Um Porto dos dias e dos tempos
Lembremos que o autor desta obra Porto: nos dias do meu tempo, publicada nesse ano de 2017, é natural da freguesia da Vitória, no coração do Porto (1937). Dedicou-se ao ensino, nos âmbitos da História Social e cultural do Porto e foi Quadro Técnico do Ministério da Educação (1960/1993). Como investigador nos domínios da cultura popular, tornou-se apelativa a sua ação como cronista do Jornal de Notícias e de outras publicações ligadas à história da cidade e da sua população. É autor de ensaios e estudos sobre Património Cultural editados em jornais e revistas de todo o país. Nos últimos anos tornou-se colaborador do Instituto Cultural
D. António Ferreira Gomes, que o homenageou em 2019, contando com a presença do presidente da Câmara Municipal, Rui Moreira (ver VP, 6 setembro 2019).

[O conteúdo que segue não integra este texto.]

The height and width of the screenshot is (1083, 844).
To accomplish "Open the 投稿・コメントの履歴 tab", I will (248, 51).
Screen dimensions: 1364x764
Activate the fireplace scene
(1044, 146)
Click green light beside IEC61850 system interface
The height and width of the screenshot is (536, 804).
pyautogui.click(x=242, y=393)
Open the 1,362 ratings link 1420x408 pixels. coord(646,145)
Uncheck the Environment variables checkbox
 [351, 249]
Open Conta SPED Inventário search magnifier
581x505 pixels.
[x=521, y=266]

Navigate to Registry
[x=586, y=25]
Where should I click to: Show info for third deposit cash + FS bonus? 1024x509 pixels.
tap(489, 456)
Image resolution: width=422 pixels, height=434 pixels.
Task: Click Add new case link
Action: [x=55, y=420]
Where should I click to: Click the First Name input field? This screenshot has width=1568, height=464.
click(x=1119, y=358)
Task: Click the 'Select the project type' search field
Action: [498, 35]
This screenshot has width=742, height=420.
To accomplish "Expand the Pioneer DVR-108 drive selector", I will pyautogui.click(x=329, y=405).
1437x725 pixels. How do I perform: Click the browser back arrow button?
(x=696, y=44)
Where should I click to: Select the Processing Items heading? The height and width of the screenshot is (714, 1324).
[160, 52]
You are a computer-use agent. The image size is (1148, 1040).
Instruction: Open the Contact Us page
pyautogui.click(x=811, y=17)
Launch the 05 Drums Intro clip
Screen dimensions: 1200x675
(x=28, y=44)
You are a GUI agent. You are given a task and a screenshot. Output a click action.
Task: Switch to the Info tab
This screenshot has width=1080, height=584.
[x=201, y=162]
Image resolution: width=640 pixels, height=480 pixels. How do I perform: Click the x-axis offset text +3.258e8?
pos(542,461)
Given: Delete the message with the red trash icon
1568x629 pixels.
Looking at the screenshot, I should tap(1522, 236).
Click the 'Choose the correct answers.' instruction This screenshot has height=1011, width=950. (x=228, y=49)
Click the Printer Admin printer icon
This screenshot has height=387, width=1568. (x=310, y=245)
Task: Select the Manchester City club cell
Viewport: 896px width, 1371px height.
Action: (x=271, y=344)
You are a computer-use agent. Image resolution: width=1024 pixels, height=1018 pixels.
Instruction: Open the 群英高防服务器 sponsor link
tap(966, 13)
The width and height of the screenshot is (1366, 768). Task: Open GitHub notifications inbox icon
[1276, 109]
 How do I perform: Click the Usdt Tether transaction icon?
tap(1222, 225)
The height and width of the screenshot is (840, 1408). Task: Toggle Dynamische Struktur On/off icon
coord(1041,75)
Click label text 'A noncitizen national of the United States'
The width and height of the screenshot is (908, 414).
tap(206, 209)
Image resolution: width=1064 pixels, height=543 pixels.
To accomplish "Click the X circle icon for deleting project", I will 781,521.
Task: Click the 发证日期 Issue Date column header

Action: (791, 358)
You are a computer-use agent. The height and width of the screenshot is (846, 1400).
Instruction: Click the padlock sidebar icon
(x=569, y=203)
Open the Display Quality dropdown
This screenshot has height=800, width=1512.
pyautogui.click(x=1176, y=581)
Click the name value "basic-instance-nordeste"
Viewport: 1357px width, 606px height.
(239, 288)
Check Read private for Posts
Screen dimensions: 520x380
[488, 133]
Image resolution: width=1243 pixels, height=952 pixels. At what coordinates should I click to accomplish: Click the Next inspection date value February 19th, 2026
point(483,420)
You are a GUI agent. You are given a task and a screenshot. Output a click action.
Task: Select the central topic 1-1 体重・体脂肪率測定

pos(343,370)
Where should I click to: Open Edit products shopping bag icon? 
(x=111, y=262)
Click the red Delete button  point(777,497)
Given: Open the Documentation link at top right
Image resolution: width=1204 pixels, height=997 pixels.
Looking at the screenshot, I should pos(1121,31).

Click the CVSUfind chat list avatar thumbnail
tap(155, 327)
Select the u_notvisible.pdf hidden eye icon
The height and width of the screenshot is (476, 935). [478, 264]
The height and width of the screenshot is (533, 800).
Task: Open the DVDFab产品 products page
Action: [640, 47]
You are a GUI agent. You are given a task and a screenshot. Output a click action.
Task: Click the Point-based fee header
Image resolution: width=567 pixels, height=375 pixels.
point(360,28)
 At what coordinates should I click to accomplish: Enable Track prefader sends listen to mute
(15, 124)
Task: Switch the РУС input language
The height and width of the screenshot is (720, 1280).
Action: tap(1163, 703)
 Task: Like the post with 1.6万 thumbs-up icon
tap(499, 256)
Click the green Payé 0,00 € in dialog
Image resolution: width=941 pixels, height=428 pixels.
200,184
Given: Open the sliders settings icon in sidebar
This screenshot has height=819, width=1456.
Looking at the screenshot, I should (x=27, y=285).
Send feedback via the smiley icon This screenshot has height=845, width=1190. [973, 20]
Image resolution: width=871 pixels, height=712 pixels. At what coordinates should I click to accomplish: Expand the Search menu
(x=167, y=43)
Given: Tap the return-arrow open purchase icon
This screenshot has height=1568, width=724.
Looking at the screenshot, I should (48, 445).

O conteúdo deste livro orienta e permite ao leitor o conhecimento de uma história da cidade, mostrada não a partir das estruturas municipais ou dos seus dirigentes, com todas as iniciativas e todos os méritos que possam ter, mas a partir das pessoas e dos grupos populacionais da cidade, da sua cidadania e da sua criatividade, e a partir igualmente de um acervo de imagens que revelam as dimensões visuais de uma cidade que deslumbra os turistas que recentemente a veem descobrindo.
Esta dimensão do olhar sobre as pessoas e as instituições, sobre os espaços originais e os tempos vividos, pode bem discernir-se e ser comprovada na análise de alguns dos títulos do volume agora apresentado: “Uma linda freguesia”, “na Pontinha, a cultura”, “vizinhos e vizinhanças”, “contra o esquecimento”, “quadras são-joaneiras”, “verbos de antigamente”, “romanceiro das ruas”, “reconciliar o quotidiano”…
Encontramos assim temas do saber e da cultura popular, que é a que lança as raízes e estimula o conhecimento para a cultura erudita, como é “o coração tripeiro”, a alma dos espaços, das paredes e das árvores, os projetos de “melhorar a cidade”, na busca de “leis apropriadas”, na valorização do artista e do cidadão: uma panóplia de temas que mostram o sentido humanista da valorização de pessoa e da convivência humana¸ “escritos de liberdade de um indígena da Vitória”, como escreve na apresentação.
Não me levará a mal Hélder Pacheco que aproveite esta crónica para lembrar o outro amigo, Germano Silva (n. 1931), que continua a recordar-nos semanalmente a história e as vivências da cidade, nas suas crónicas dominicais do Jornal de Notícias (a que dedicou longos anos a sua atividade de jornalista), que são história e cidadania, e que mereceu o doutoramento “Honoris causa” pela Universidade do Porto em 2019. Milhares de pessoas já percorreram com ele a ruas da cidade, descobrindo as suas raízes e os seus escondidos encantos. Muitas da suas crónicas encontram-se também reunidas em livros, de que destacamos “Profissões (quase) desaparecidas”, publicado já neste ano de 2020.
São duas figuras do Porto, sem os quais a leitura e o conhecimento da cidade, em toda a sua reconhecida grandeza, não seria o mesmo: seria mais pobre e limitado. Sem desprimor para muitos outros trabalhos sobre a cidade publicados por olhares igualmente reveladores.
Que esta dedicada atenção inspire os responsáveis do presente a um cuidado pela cidade que mantenham a sua alma, que são os cidadãos que a habitam, mais que os que passam por ela nas levas turísticas ocasionais. Edifique-se uma cidade de residentes, não de passantes.